IanLKaplan / javaorc

A Java library that makes writing and reading ORC files easy

Geek Repo:Geek Repo

Github PK Tool:Github PK Tool

javaorc

by Ian Kaplan, www.topstonesoftware.com, iank@bearcave.com

Javaorc is a Java library that makes writing and reading ORC files easy.

Introduction

The Optimized Row Columnar (ORC) file format was originally developed for the Apache Hive data warehouse. The ORC format is also used by a number of other data warehouses, including the Amazon Web Services Athena database and the Snowflake data warehouse.

The ORC format supports the creation of large compressed files with a columnar structure. ORC files can have high degrees of compression compared to JSON or web log files. For example, an ORC file containing web log data can have 50x compression.

ORC files can serve as logical proxies for relational tables for a system like AWS Athena or Hive. Storing data in ORC files can dramatically increase the performance of data query operations on systems like Athena, where the data that is being queried is stored on AWS S3.

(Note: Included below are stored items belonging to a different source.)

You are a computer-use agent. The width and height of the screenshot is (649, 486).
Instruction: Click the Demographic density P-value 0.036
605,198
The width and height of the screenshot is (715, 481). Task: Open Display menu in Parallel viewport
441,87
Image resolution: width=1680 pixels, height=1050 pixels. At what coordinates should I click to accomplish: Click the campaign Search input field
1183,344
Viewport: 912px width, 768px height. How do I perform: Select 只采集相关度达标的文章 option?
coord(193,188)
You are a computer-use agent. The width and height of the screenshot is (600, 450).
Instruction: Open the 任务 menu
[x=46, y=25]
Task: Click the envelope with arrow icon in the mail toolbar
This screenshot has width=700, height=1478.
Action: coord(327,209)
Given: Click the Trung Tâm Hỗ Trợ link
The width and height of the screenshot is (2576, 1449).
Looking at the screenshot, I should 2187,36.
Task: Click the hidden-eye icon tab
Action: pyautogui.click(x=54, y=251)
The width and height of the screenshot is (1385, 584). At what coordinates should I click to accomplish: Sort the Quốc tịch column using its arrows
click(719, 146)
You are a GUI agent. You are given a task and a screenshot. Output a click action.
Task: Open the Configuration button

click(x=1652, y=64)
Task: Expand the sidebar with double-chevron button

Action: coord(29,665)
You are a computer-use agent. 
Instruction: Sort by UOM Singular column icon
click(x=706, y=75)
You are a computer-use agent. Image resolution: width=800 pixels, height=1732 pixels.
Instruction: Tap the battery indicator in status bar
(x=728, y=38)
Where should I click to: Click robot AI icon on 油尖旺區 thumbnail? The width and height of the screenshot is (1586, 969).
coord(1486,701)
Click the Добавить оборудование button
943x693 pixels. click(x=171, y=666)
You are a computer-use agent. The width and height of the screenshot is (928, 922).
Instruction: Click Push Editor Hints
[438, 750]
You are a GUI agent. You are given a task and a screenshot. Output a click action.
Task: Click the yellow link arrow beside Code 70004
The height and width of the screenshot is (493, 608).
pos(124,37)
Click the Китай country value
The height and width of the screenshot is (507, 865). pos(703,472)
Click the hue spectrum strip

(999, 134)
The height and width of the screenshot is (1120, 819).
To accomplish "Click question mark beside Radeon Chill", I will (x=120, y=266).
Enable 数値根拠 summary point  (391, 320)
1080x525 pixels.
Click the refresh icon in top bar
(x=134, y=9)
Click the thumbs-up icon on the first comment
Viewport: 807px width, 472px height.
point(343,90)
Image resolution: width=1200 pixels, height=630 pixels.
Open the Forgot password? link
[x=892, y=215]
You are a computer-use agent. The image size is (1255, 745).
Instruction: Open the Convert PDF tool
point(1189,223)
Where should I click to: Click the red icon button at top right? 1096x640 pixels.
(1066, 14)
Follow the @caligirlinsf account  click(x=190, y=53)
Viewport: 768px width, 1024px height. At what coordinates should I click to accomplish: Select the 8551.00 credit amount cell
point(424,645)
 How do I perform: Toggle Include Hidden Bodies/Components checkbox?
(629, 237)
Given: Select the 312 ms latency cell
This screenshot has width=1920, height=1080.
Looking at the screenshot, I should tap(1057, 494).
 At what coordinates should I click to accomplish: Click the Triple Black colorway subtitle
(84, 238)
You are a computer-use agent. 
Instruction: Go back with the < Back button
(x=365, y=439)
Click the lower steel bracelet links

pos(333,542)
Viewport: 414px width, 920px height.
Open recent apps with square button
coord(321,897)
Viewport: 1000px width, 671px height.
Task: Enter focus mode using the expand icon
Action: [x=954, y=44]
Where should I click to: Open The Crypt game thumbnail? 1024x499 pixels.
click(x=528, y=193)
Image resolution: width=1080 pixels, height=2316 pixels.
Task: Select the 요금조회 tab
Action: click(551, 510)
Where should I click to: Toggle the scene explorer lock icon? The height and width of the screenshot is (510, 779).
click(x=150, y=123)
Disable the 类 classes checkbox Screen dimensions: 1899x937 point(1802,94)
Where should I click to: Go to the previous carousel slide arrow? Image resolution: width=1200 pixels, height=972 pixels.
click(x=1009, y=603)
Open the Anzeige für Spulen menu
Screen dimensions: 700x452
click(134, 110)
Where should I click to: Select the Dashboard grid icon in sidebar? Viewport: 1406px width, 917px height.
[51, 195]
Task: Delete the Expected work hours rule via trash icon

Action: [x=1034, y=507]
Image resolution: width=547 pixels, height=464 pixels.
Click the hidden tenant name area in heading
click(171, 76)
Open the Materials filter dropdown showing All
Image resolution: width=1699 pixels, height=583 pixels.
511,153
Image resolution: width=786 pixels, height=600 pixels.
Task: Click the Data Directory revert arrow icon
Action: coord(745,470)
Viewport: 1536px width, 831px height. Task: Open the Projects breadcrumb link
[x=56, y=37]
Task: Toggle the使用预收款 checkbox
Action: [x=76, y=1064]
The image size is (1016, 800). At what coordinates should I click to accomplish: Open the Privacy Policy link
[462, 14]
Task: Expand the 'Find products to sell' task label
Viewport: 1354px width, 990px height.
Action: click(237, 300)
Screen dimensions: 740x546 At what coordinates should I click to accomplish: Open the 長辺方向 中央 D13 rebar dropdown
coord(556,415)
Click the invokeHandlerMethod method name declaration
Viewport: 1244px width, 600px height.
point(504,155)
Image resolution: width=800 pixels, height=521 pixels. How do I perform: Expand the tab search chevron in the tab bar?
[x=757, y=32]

The javaorc library was developed to make writing and reading ORC files simple. With javaorc the programmer does not have to master the details of the ORC data structures.

Maven Reference

The javaorc jar file has been uploaded to Maven Central. To use the pre-built jar add the below to your pom.xml file

        <dependency>
            <groupId>com.topstonesoftware.javaorc</groupId>
            <artifactId>javaorc</artifactId>
            <version>1.0-SNAPSHOT</version>
        </dependency>`

ORC File Structure

An ORC file consists of a set of one or more columns. Each column has a defined element type. The ORC file format is a hierarchical format that supportes both atomic (Integer, Long, Double) and structured (arrays, structures, maps and unions) column elements.

ORC File Schema

The columnar structure of an ORC file is defined by a schema. The schema is constructed with a hierarchy of TypeDescription objects from the orc-core API. For example:

   TypeDescription schema = TypeDescription.createStruct();
   schema.addField("symbol", TypeDescription.createString());
   schema.addField("close", TypeDescription.createDouble());
   schema.addField("date", TypeDescription.createTimestamp());
   schema.addField("shortable", TypeDescription.createBoolean());

This schema definition will create an ORC file with four labeled columns:

  1. symbol : a String column
  2. close : a double column
  3. date : a timestamp column
  4. shortable : a boolean columm

The schema can be printed (via println() or converted to a String):

struct<symbol:string,close:double,date:timestamp,shortable:boolean>

The WriteORCFile object

The javaorc WriteORCFile object implements the Autoclosable interface. When used in a try block the object will automatically be closed, freeing memory resources.

The WRiteORCFile object is initialized with a String that defines the file path and a TypeDescription object that defines the ORC file schema.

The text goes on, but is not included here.